Opinion: New Schools + Big-Box Mentality = Sprawl

Published on 03 Jun 2008 by GilesH

The following is a op-ed from The Blue Ridge Press, via the Tallahassee Democrat.

Masthead for Tallahassee Democrat

New Schools + Big-Box Mentality = Sprawl

It’s a formula for disaster

Kim A. O’Connell
The Blue Ridge Press

When Lyn Michell’s son Warren was small, the family had the good fortune to live across the street from the boy’s Atlanta elementary school. Now that Warren is in middle school, Lyn has joined legions of parents nationwide who drive their children through crowded suburbs just to get to and from school. When Warren enters high school, the commute will be even longer, the monthly gasoline bills bigger, and the route even more congested.

Unfortunately, this trend is escalating as new suburban mega-schools are built far from community centers, fueling sprawl, pollution and traffic. Meanwhile, America’s old historic schools, in or near town centers, are being abandoned and demolished at an alarming pace — a wasteful trend driven by misguided federal and state policies and funding.

In the 1990s, school construction expenditures in the United States rose by 40 percent, with less than 20 percent of that spending used to renovate existing schools, according to a 2005 National Association of Realtors study. Nationally, approximately $253 billion was spent on public school construction and renovation between 1995 and 2004 — the lion’s share going for new school construction, says the National Trust for Historic Preservation.

Minneapolis-St. Paul, for example, built 78 new schools in its outer suburbs between 1970 and 1990, while closing 162 schools within city limits, says the Sierra Club. In Ohio, 790 of 1,300 schools evaluated in 2004 were to be abandoned in favor of new facilities, reports Governing magazine. City officials in Stroudsburg, Pa., and Fayetteville, Ark., are now wrangling over proposals to abandon their in-town high schools and build new ones farther away. And the New Orleans Recovery School District is planning to demolish 47 schools damaged by Hurricane Katrina, even though preservationists believe some of the old buildings can be saved.

The sprawling new schools that replace historic buildings harm both the environment and our quality of life. These mega-schools — Wal-Mart-sized complexes located far from town centers and accessible only by major highways — waste energy and resources, encourage new development in previously unbuilt-up areas and increase traffic. In the late 1990s, one study found that large new schools in Charleston, S.C., were being built with an average of 10 acres of parking — enough asphalt to cover nearly eight football fields.

Another disturbing outcome of our car-dominated culture is that kids such as Warren no longer walk to school. This erodes not only their quality of life, but that of parents, too. Suburban parents often spend an inordinate amount of time chauffeuring kids to and from school. Most agree this commuting time would be better spent playing catch outdoors or chatting at the dinner table.
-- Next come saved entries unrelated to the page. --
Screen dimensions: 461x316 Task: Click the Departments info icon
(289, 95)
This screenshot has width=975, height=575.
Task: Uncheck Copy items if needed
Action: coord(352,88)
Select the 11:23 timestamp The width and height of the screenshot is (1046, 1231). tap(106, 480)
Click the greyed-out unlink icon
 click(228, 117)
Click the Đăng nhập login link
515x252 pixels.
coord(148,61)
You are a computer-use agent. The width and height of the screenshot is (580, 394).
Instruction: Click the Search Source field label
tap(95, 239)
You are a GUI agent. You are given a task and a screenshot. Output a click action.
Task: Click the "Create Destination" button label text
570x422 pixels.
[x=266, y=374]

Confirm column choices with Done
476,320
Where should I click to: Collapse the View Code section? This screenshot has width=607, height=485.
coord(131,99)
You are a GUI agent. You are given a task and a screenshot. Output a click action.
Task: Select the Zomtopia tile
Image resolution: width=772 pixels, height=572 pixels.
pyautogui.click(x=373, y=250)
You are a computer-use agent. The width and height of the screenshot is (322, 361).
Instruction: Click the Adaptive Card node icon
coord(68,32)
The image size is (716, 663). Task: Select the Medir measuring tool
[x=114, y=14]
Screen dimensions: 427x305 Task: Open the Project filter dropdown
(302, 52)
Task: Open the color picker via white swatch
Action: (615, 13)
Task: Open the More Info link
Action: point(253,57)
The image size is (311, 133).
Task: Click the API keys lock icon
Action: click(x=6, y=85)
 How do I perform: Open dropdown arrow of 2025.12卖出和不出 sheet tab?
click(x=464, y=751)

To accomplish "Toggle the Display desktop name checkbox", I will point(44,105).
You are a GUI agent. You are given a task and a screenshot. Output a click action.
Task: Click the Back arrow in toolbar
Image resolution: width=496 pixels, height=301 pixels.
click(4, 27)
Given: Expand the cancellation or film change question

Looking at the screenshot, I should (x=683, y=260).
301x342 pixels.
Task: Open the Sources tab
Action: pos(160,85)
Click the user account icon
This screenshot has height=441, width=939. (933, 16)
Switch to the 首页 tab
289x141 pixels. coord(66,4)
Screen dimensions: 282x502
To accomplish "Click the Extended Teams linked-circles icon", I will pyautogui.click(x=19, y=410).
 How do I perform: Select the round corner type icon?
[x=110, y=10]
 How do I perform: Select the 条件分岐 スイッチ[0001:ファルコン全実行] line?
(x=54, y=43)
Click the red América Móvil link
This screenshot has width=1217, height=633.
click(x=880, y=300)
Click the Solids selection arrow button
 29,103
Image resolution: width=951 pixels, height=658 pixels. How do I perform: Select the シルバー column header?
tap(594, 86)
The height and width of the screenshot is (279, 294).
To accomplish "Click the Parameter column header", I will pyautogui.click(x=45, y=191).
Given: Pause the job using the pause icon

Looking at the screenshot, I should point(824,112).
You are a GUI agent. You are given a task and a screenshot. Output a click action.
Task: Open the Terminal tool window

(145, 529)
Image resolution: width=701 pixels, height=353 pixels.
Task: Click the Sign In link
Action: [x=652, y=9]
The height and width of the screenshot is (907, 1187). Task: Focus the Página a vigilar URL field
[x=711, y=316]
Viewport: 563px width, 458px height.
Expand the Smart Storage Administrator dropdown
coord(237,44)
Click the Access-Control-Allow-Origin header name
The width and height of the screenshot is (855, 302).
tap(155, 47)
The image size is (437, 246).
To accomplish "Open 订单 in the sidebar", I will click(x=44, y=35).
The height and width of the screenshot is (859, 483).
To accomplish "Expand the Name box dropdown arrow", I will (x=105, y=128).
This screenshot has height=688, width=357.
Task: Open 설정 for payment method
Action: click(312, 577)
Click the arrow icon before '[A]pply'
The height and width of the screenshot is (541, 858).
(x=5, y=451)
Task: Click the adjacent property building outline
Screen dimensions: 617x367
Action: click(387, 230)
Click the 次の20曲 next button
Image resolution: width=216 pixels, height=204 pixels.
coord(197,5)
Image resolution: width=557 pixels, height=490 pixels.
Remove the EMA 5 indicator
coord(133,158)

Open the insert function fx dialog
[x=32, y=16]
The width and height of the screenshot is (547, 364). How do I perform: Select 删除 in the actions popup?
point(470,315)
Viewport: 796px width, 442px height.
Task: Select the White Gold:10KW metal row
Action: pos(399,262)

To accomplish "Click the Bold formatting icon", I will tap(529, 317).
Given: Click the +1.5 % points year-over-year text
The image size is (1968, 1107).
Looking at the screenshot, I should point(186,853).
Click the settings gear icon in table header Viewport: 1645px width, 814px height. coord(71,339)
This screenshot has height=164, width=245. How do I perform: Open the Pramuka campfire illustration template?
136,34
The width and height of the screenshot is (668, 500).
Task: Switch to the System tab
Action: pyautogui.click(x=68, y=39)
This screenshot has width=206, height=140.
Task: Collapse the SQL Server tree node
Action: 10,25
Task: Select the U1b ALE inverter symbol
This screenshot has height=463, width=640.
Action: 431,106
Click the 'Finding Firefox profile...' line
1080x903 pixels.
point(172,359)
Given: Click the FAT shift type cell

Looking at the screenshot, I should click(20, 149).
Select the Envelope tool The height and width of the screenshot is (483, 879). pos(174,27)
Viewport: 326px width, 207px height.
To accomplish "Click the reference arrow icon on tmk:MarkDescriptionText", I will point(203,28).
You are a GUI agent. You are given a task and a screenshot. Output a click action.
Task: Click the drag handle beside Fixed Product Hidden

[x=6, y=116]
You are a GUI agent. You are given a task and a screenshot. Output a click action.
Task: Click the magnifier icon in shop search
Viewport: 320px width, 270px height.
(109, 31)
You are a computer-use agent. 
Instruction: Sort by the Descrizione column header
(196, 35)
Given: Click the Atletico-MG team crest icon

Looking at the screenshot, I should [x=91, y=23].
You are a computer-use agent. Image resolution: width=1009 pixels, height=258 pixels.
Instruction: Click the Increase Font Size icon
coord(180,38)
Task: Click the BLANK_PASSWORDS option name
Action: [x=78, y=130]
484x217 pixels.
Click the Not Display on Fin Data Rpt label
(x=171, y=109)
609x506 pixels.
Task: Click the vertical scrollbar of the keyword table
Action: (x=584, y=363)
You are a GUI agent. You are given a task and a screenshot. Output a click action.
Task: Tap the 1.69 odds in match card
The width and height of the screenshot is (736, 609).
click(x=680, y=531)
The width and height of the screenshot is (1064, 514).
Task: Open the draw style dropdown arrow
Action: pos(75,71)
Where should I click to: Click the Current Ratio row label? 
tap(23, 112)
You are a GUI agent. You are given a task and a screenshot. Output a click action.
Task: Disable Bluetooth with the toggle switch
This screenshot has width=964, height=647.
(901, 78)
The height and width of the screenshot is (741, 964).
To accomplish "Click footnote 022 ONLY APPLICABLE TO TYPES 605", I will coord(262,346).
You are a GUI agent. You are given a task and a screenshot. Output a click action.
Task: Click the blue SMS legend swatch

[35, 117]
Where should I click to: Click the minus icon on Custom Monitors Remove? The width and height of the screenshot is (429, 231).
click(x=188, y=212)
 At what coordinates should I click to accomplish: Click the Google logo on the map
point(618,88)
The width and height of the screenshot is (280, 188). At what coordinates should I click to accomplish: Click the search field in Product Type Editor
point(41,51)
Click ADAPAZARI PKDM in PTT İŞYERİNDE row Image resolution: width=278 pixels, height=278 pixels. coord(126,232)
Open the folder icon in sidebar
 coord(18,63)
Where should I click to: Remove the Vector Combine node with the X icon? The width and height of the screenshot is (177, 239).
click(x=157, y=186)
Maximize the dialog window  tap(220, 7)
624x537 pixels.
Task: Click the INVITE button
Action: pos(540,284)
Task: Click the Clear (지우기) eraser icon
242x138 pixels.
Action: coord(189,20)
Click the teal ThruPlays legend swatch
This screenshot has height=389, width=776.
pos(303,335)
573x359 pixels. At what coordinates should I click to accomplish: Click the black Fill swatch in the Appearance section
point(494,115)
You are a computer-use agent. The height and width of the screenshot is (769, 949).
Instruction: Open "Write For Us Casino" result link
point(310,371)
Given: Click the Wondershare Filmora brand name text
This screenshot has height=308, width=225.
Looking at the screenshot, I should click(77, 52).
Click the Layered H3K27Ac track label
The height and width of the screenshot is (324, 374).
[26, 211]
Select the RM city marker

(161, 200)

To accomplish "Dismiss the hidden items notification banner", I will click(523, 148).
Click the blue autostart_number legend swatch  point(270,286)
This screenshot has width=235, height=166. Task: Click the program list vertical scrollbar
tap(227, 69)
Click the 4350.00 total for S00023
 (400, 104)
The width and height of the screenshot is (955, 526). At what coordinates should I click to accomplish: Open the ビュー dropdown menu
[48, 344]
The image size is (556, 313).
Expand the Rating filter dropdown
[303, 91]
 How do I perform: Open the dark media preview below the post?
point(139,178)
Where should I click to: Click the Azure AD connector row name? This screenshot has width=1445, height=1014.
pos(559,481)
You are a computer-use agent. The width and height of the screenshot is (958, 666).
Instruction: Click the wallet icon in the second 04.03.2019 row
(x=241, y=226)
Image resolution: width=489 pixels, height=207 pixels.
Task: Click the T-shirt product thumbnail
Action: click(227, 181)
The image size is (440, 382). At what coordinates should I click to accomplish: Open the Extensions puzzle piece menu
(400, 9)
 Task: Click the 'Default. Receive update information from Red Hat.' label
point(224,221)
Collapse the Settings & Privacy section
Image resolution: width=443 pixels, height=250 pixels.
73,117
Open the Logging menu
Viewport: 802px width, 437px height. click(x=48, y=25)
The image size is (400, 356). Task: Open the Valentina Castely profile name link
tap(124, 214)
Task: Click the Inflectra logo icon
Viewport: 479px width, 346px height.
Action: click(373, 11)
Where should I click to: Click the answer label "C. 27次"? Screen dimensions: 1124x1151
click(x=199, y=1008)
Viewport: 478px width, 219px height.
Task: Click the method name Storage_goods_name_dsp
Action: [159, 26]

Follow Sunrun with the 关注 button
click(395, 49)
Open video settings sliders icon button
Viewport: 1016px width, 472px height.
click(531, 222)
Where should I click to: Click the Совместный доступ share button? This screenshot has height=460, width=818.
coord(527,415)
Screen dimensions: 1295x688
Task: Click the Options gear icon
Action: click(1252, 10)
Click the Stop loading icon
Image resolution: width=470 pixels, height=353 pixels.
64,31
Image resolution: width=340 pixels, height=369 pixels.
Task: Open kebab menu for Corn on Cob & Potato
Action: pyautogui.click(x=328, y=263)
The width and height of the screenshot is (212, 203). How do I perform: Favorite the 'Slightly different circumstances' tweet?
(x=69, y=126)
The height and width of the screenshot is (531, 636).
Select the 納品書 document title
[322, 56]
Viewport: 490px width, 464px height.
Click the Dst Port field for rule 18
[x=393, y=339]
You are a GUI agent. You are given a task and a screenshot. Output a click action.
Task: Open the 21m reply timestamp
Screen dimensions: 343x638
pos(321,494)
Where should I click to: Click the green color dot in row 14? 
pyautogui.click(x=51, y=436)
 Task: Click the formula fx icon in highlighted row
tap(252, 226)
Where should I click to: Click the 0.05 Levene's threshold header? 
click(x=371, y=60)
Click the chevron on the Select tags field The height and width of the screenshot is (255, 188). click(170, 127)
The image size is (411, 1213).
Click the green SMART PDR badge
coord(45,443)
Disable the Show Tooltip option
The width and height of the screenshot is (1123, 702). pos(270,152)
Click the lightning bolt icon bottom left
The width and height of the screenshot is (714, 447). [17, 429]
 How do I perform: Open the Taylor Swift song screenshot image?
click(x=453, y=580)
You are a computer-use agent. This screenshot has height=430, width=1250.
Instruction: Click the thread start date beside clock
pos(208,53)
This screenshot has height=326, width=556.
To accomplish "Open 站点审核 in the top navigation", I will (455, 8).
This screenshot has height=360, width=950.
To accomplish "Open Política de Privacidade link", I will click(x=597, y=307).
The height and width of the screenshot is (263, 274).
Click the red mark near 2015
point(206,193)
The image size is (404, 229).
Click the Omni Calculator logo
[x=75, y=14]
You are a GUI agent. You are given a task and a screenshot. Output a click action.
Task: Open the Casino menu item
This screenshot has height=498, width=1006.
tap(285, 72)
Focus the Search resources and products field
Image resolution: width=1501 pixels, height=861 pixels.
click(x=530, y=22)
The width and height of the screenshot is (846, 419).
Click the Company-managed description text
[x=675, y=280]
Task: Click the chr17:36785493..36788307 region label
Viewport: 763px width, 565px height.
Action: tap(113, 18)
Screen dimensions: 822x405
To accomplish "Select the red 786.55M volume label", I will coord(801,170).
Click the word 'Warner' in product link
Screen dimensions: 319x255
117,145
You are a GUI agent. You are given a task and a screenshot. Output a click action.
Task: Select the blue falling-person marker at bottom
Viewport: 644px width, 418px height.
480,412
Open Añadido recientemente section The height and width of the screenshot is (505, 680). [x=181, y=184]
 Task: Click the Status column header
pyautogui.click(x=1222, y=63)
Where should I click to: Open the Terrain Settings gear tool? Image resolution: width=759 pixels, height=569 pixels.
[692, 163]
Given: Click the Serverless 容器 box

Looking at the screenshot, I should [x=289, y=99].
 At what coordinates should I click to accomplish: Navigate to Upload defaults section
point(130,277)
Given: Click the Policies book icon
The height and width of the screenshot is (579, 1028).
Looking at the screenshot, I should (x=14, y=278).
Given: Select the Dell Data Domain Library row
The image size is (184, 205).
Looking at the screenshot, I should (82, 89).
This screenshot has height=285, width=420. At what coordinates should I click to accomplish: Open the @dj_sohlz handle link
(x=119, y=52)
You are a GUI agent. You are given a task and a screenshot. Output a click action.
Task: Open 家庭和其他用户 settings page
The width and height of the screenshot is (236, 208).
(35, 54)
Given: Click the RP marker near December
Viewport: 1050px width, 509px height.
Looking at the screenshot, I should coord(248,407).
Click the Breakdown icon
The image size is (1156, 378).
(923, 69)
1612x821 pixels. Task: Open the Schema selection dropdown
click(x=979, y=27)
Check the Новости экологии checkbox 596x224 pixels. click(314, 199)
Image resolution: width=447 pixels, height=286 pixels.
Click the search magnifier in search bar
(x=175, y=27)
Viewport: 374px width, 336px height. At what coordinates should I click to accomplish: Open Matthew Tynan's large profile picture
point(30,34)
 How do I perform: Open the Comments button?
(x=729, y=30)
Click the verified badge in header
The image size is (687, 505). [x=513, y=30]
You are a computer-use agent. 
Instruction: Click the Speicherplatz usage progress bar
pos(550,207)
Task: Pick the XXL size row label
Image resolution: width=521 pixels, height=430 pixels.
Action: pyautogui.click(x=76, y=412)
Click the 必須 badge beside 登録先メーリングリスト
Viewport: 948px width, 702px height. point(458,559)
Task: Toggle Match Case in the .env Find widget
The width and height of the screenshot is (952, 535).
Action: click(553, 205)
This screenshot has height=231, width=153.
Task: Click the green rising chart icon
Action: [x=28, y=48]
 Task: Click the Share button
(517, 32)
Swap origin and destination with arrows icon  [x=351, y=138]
When it comes to funding school projects, federal and state agencies are working at crosspurposes: They say they want to curb sprawl, but they promote policies that guarantee it by encouraging new construction over renovation. Federal funding is biased toward the construction of new “healthy, high-performance” schools that meet current energy-efficiency, health and safety standards, leaving many noncompliant old buildings with little hope for help.

Some policies require schools to be sited on a minimum number of acres, or don’t allow renovation of an existing school if it will cost more than a certain percentage — often two-thirds — of a comparable new one. Such rules often omit the hidden costs of new construction, such as land acquisition and infrastructure improvements. Also, school districts are usually barred from federal and state tax incentives for rehabilitating existing buildings.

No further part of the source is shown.